Eine Frau und ein Mann haben den Sommer über miteinander telefoniert, nun treffen sie sich in Venedig. Sie wissen fast nichts voneinander, aber schon bald stellt sich heraus, dass es in ihren Vorgeschichten fatale Überschneidungen gibt. Der Mann kannte Ingeborg Bachmann zu jener Zeit, als diese mit dem Vater der Frau, Max Frisch, zusammenlebte. Je länger die beiden durch Venedig schlendern, umso deutlicher wird ihr: Der Mann muss jenes nicht zu greifende Phantom gewesen sein, an dem ihr Vater in seiner Eifersucht schier zerbrochen war.

 

Die Begegnung in Venedig, als Affäre begonnen, endet verhängnisvoll. Der Mann flieht aus Angst, wie er später gesteht, Angst vor Verstrickung, und die Frau stürzt durch alle bis dahin sicher geglaubten Selbstbilder, „durch alle Spiegel“. Die „Bestandsaufnahme“ gibt ein bewegendes Zeugnis vom Versuch der Tochter, die schwierige Beziehung zum Vater neu zu sichten und darüber ihre eigene Sprache zu finden.

 

Ursula Priess haderte in Ihrem Leben oft mit Ihrem Vater – mit seiner Eigenart, die Menschen um ihn herum als literarisches Material zu nutzen, ja geradezu zu benutzen. Jetzt, achtzehn Jahre nach Max Frischs Tod, nähert sie sich ihrem Vater auf eine zunächst verstörende Art: Sie umkreist ihn, versucht ihn zu fassen – und scheint doch zunächst an all dem Gewesenen zu scheitern. Letztlich jedoch, findet Sie Zugang. Sie schreibt ein sensibles und liebevolles Buch über ihren Vater, und es ist nicht ein Abschiednehmen vom eigenen Vater, sondern ein endlich Ankommen. Und Verstehen.

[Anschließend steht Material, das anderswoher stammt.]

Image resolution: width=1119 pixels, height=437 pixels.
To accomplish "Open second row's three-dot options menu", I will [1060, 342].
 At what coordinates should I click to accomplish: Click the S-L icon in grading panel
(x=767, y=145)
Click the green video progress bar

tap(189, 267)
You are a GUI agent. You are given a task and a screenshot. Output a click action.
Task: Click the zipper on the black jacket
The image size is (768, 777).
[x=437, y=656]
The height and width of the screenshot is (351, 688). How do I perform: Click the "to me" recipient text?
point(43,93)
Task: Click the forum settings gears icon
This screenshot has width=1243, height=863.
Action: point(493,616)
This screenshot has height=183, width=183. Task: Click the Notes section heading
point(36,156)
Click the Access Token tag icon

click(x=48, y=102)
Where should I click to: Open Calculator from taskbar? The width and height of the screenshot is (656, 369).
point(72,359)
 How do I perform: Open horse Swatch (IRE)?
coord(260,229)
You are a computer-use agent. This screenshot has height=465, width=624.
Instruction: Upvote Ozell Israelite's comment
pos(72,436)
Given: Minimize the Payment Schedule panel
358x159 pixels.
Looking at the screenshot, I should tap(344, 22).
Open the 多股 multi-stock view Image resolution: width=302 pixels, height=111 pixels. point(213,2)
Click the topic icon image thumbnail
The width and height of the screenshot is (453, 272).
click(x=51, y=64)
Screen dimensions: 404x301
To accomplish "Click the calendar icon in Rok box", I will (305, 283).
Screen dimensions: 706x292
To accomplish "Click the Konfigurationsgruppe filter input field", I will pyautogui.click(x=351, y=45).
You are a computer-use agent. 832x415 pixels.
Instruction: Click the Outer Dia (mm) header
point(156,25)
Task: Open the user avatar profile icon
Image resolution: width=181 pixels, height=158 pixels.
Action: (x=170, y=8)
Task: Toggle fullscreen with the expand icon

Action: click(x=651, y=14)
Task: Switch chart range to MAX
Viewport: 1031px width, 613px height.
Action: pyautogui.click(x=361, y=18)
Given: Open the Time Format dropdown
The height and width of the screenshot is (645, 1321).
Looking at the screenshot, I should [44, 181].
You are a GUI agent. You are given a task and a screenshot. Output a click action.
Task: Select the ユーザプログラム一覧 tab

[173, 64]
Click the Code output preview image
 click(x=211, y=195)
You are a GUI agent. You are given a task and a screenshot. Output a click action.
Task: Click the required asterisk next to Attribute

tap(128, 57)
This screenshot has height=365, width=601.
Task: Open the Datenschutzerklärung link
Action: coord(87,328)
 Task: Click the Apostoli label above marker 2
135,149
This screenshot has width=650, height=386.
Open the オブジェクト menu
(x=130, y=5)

Und Nachsehen.

 

„Nun endlich traue ich mich selber an die Öffentlichkeit, ich gebe dem Vater das Bild, das er von mir hatte, gleichsam zurück, und zwar mit seinen Mitteln – das ist der kecke Ansatz meines Buches“. Dabei ähnelt sie in ihrem Stil immer wieder dem berühmten Vater – sie schreibt nüchtern und unaufgeregt und schafft dennoch Bilder und Situationen, die dem Leser noch lange nachhängen.